Tuesday, 22 January 2019

The Guardian view on Bangladesh: when charity goes wrong | Editorial

Globalised business networks make well-meaning shoppers complicit in the exploitation of workers they are trying to help

Who carries the weight of a global supply chain? Whose lives are bound in its fetters? There is a grotesque quality to the Guardian’s revelations of the conditions under which Bangladeshi women in the garment industry labour to make Western women feel charitable and empowered. The T-shirts made in Bangladesh will ultimately sell for £19.60, of which a little more than half, £11.60, will go to Comic Relief, to help champion equality for women. The celebrities who promote them, and whom the T-shirts in turn promote with their slogan “I wanna be a Spice Girl”, are well-paid; the women who make them are paid around 35p an hour and expected to sew up to 2,000 in the course of a working day, which is anything from eight to 16 hours long. To put it another way, a Bangladeshi seamstress would have to sew at least 7,000 T-shirts to afford the price charged for one in the west – and buying or wearing one is supposed to be a way of championing “equality and people power”.

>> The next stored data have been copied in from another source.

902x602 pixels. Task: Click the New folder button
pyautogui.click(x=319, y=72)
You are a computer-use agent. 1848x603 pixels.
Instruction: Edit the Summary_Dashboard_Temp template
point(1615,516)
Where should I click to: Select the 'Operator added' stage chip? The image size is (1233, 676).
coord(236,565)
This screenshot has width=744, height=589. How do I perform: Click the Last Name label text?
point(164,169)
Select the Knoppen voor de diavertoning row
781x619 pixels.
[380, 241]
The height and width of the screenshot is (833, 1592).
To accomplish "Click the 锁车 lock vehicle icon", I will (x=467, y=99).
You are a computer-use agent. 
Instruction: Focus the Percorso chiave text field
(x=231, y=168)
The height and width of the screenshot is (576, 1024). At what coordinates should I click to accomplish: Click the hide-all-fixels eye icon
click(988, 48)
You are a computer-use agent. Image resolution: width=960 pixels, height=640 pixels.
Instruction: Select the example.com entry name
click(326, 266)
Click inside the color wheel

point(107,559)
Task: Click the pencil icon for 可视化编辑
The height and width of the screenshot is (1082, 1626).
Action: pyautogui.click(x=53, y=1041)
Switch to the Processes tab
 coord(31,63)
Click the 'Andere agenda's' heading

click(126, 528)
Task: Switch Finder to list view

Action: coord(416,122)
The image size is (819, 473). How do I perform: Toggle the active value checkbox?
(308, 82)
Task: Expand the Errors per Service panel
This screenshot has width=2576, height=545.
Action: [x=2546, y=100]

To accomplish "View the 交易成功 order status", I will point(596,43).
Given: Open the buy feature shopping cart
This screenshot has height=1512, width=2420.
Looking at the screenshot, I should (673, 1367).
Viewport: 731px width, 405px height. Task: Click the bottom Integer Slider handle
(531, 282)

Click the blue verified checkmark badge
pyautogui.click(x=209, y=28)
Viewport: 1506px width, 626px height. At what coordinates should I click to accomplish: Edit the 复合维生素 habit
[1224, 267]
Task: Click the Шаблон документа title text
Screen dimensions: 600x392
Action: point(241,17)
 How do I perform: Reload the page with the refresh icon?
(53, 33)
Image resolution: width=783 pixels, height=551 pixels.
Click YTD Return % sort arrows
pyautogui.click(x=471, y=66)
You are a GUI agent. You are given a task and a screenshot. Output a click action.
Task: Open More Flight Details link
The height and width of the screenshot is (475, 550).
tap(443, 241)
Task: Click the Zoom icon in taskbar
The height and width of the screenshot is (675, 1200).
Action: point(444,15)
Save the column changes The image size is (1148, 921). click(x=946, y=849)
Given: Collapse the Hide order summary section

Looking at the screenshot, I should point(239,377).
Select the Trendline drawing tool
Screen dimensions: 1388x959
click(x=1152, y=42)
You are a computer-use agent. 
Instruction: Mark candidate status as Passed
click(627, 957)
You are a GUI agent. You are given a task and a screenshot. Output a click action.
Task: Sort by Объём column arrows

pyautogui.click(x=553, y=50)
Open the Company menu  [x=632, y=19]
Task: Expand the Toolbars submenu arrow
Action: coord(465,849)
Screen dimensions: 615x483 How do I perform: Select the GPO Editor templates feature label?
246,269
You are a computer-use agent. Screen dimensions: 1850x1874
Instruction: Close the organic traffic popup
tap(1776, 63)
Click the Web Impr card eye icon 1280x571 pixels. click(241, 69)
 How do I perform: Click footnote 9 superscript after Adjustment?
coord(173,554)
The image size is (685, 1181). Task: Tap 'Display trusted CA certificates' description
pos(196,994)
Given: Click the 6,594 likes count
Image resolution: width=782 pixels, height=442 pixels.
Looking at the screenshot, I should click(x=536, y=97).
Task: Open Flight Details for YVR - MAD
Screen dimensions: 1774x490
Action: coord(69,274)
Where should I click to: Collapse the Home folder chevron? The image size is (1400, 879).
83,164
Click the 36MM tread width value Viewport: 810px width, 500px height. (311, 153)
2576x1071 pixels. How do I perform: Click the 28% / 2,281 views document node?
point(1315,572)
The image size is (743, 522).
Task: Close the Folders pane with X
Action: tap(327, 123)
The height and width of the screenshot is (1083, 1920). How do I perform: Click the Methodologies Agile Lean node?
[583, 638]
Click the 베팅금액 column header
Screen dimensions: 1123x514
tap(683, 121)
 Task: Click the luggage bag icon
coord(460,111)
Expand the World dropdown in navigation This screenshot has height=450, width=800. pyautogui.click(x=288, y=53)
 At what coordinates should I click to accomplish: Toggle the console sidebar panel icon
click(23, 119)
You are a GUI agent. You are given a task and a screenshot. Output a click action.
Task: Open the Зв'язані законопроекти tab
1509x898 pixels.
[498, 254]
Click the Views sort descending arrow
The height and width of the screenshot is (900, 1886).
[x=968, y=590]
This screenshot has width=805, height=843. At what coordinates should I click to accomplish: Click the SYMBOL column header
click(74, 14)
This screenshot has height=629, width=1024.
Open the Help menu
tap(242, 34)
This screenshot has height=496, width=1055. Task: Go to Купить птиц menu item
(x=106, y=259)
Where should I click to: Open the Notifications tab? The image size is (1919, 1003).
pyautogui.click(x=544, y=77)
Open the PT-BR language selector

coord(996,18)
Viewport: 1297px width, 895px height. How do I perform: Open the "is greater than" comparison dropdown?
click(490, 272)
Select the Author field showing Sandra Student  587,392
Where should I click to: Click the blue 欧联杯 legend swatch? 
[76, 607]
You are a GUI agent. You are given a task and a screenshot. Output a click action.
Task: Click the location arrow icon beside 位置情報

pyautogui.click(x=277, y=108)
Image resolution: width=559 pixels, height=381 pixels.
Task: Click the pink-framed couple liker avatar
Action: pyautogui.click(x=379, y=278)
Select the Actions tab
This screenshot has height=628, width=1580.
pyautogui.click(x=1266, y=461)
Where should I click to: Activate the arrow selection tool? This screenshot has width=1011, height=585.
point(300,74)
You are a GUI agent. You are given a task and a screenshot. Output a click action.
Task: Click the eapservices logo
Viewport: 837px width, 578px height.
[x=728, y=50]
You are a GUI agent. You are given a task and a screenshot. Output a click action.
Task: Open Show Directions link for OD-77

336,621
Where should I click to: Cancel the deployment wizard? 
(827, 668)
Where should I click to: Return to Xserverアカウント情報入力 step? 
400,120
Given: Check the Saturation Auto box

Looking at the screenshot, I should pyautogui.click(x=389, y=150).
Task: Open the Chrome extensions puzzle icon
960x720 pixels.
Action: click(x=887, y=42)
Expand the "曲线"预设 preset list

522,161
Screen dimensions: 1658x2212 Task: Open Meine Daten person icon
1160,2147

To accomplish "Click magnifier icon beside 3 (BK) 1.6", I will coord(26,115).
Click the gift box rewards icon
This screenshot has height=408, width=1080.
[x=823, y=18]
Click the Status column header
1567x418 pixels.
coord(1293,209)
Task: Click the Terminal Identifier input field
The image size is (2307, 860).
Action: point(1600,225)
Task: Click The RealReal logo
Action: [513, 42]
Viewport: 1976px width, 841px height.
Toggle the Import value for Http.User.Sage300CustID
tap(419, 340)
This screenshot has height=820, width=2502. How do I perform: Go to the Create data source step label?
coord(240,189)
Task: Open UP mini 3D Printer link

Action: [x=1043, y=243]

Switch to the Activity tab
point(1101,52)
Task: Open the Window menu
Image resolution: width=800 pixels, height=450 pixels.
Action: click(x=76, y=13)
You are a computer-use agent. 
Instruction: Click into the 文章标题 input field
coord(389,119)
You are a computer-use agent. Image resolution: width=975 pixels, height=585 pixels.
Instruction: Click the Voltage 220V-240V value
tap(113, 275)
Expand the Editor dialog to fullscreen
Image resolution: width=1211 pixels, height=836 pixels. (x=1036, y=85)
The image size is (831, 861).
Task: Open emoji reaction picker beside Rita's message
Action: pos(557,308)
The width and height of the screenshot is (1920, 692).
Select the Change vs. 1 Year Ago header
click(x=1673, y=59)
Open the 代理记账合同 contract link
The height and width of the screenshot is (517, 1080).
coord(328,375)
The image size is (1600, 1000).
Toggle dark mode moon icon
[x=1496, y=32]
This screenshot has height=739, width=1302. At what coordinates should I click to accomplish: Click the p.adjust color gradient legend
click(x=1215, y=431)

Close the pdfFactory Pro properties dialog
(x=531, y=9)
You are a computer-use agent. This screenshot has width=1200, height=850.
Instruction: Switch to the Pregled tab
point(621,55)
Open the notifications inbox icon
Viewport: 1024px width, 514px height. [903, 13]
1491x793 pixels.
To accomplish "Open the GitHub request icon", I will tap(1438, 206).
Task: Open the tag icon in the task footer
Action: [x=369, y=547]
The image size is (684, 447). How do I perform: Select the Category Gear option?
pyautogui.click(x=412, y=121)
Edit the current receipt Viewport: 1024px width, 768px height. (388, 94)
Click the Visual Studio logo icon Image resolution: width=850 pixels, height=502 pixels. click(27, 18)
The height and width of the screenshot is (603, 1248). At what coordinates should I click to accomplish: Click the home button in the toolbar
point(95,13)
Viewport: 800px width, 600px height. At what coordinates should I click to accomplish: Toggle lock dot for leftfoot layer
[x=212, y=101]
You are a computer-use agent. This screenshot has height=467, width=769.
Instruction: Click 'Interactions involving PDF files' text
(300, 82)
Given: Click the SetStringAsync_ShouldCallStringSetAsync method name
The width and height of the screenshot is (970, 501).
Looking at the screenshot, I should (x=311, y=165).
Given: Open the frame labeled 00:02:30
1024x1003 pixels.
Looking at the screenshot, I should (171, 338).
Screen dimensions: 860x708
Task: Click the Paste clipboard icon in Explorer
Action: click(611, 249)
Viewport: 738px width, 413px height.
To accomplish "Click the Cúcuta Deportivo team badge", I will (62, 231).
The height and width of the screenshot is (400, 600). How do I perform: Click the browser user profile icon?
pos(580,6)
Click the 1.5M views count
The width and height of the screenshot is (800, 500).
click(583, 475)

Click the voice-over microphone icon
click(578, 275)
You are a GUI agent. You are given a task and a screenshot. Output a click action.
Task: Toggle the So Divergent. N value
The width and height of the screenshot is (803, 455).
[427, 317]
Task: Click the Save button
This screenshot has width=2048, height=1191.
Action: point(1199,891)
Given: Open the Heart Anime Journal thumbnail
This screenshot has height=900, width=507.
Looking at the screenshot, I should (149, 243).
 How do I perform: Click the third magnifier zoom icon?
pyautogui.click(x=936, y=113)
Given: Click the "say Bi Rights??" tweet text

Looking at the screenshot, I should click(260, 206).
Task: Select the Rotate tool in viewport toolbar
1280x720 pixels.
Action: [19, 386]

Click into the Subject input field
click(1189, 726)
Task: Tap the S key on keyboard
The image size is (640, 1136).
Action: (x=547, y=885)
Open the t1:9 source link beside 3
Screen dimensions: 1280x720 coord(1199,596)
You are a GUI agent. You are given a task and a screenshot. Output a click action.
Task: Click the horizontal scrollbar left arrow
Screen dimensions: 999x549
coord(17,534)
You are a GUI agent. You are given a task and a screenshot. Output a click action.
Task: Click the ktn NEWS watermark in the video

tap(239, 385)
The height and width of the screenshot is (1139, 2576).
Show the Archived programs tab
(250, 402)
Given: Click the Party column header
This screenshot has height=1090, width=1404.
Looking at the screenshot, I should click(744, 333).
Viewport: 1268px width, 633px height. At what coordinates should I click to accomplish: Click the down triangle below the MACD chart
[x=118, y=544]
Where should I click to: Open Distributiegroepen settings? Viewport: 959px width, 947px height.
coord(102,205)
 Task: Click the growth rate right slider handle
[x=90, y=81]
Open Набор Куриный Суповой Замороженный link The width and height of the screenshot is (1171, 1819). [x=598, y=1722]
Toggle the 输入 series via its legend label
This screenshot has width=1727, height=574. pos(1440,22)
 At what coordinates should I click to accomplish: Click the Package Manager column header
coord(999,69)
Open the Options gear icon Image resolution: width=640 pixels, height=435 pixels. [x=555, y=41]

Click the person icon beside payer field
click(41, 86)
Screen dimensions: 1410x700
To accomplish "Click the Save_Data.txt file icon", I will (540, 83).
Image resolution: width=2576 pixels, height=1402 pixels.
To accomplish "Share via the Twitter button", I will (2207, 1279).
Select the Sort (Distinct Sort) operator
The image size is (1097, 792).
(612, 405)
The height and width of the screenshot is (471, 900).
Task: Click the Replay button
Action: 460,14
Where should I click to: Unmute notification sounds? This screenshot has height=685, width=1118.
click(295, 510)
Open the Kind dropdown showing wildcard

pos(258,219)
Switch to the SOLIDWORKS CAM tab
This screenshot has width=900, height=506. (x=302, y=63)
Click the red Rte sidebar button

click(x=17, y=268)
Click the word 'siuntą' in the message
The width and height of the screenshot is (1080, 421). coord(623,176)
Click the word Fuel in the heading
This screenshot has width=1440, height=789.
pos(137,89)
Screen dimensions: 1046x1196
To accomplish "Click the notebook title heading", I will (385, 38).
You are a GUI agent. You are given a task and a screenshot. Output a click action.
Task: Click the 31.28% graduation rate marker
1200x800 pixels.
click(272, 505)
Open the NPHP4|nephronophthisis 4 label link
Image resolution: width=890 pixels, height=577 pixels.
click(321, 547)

No one suggests that the westerners involved are insincere. They genuinely want to improve the lives of women around the world, and Comic Relief has done really impressive work. The people who buy the shirts will be horrified by this story. They would happily pay for their empowering T-shirts to be produced in conditions that actually empowered the workers who made them, as well as contributing to the empowerment of others elsewhere. Why is this so difficult?